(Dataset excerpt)

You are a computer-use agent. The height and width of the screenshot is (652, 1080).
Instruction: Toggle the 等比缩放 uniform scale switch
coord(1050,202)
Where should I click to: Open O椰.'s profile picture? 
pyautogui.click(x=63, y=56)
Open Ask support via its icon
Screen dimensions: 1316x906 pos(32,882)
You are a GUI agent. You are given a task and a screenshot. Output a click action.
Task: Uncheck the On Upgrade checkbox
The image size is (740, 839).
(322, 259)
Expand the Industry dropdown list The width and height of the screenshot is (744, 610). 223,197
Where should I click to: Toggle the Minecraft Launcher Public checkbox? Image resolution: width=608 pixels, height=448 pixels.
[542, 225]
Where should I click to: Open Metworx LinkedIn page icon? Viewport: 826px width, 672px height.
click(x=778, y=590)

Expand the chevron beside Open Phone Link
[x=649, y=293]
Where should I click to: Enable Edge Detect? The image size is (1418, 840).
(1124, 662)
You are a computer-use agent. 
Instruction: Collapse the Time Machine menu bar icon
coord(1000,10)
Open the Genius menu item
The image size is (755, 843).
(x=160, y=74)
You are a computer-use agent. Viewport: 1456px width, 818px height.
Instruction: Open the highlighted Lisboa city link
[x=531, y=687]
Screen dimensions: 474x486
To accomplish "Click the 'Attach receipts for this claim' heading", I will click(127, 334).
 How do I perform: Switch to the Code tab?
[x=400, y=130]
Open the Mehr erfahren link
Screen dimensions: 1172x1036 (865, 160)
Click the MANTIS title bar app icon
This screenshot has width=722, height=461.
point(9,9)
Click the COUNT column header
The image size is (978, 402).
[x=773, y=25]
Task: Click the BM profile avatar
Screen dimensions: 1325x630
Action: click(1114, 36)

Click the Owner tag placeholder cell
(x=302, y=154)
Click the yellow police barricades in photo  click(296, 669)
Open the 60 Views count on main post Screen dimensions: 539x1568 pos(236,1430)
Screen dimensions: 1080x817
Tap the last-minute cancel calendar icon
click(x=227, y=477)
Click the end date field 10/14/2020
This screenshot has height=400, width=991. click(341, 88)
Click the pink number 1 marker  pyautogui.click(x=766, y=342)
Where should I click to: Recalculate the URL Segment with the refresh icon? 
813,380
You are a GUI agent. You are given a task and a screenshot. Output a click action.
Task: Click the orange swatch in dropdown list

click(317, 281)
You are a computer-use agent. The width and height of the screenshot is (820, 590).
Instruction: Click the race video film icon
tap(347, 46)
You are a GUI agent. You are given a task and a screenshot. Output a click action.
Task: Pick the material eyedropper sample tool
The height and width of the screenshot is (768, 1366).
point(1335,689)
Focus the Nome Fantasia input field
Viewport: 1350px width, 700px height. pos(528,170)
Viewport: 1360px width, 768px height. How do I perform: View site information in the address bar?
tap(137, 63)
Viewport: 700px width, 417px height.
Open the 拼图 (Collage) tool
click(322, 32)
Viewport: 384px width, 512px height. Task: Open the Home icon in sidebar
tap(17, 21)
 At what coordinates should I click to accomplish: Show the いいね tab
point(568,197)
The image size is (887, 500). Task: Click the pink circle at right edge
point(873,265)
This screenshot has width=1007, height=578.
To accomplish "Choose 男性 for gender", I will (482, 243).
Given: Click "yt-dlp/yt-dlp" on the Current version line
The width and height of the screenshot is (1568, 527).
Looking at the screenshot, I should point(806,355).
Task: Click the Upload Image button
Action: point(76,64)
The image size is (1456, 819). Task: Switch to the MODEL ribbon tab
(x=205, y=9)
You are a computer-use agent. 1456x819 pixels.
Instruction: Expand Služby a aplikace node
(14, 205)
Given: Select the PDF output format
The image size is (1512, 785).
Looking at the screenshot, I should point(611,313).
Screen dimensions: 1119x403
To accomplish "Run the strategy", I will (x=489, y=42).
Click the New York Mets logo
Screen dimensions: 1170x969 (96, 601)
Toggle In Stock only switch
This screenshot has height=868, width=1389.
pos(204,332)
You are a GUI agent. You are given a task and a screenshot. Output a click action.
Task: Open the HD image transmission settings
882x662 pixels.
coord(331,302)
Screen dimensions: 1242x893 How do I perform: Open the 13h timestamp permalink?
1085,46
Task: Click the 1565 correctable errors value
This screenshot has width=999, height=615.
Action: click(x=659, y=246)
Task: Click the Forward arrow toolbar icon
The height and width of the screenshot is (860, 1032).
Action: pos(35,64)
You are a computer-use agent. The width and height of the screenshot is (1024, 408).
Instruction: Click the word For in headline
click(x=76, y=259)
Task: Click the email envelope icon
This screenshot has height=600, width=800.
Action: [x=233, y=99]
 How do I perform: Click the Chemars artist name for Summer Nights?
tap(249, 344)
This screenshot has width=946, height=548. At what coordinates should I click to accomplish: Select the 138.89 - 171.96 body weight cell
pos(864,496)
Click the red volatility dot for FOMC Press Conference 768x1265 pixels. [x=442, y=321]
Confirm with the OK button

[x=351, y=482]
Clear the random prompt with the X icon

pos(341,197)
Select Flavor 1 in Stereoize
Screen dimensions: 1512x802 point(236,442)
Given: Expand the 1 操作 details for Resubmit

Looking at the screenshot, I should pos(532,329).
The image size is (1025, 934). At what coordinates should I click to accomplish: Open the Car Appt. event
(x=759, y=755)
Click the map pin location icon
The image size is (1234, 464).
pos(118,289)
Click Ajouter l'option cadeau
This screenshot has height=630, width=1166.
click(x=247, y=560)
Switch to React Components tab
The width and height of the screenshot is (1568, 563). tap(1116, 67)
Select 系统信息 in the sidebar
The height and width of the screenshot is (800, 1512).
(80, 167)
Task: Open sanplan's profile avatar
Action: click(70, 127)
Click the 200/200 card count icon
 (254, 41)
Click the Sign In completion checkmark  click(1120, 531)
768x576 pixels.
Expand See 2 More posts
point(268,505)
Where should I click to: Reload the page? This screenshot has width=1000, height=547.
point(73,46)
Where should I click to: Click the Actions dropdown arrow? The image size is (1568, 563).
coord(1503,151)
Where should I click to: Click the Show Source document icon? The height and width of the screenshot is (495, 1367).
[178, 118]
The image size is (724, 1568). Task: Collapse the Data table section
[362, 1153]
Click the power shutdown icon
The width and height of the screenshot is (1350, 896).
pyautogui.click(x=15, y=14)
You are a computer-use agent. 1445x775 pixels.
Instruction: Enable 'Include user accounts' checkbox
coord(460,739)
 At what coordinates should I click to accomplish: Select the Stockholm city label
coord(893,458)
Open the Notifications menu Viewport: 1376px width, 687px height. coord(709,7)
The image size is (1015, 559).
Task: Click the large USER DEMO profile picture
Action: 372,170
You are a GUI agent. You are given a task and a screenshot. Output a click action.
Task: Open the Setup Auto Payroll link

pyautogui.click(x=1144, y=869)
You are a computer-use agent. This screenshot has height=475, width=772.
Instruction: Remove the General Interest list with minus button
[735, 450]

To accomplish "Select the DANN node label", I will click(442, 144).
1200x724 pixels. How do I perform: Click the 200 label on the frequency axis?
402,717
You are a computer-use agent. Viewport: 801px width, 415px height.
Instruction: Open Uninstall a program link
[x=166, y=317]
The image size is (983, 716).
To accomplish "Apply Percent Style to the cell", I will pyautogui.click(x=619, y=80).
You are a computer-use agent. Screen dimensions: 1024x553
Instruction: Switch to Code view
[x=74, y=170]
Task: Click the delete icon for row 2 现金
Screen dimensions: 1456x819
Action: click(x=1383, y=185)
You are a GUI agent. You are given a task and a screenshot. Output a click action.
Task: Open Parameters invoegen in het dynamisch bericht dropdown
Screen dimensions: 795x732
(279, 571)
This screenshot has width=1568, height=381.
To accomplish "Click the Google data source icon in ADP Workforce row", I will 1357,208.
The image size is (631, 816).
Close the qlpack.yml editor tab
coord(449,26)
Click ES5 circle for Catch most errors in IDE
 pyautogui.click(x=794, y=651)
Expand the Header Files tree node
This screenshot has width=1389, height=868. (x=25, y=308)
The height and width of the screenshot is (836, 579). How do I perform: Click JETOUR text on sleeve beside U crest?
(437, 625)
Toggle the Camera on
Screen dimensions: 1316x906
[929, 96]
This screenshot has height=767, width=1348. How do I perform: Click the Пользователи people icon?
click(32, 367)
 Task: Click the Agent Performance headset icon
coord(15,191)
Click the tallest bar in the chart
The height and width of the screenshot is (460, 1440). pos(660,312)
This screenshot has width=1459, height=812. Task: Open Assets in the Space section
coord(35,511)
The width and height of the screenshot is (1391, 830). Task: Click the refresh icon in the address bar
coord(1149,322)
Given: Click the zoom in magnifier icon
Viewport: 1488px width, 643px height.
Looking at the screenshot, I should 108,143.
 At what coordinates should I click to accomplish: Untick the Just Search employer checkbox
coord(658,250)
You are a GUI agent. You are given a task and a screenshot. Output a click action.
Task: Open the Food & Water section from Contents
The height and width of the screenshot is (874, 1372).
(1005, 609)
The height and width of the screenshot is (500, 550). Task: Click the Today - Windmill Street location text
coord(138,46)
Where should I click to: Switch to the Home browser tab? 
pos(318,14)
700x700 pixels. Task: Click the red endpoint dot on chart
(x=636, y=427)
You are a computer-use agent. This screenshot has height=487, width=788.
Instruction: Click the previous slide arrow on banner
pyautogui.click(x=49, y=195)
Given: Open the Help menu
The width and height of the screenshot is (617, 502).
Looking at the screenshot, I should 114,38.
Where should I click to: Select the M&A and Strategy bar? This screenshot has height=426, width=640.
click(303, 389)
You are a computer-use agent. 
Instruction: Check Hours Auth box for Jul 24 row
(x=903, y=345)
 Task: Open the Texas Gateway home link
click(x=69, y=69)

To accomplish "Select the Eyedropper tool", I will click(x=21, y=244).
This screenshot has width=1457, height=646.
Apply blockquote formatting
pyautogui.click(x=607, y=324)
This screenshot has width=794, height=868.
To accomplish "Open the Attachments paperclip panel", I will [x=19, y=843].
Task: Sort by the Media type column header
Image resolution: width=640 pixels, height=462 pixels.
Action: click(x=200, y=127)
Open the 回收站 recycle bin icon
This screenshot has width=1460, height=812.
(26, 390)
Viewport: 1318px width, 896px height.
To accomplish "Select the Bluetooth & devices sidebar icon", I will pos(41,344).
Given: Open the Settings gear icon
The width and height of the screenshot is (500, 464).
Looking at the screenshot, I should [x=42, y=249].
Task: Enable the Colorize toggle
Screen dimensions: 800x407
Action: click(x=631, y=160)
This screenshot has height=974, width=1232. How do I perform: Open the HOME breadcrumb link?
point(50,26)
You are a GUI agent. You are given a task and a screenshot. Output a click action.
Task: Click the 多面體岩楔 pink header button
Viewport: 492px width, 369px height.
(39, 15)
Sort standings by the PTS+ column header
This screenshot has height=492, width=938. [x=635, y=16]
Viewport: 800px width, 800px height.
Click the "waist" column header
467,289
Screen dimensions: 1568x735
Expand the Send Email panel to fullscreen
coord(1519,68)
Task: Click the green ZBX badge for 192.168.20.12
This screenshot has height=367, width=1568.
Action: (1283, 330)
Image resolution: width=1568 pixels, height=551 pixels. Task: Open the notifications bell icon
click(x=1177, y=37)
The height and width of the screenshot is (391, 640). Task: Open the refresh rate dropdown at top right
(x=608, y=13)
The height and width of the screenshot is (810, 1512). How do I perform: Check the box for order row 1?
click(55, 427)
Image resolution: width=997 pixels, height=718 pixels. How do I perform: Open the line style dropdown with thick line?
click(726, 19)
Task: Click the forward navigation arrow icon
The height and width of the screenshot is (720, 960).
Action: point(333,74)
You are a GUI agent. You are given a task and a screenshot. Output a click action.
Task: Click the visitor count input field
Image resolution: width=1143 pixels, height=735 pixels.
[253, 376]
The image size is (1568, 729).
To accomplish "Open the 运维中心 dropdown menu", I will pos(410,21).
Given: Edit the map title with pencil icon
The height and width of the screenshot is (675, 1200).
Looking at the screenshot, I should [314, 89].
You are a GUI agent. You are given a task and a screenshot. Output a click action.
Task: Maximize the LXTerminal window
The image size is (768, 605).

* **Written instruction**
Copy out each line of the material above that contains the word "label".

* **Solution to this exercise**
 At what coordinates should I click to accomplish: Select the Stockholm city label
To accomplish "Select the DANN node label", I will click(442, 144).
1200x724 pixels. How do I perform: Click the 200 label on the frequency axis?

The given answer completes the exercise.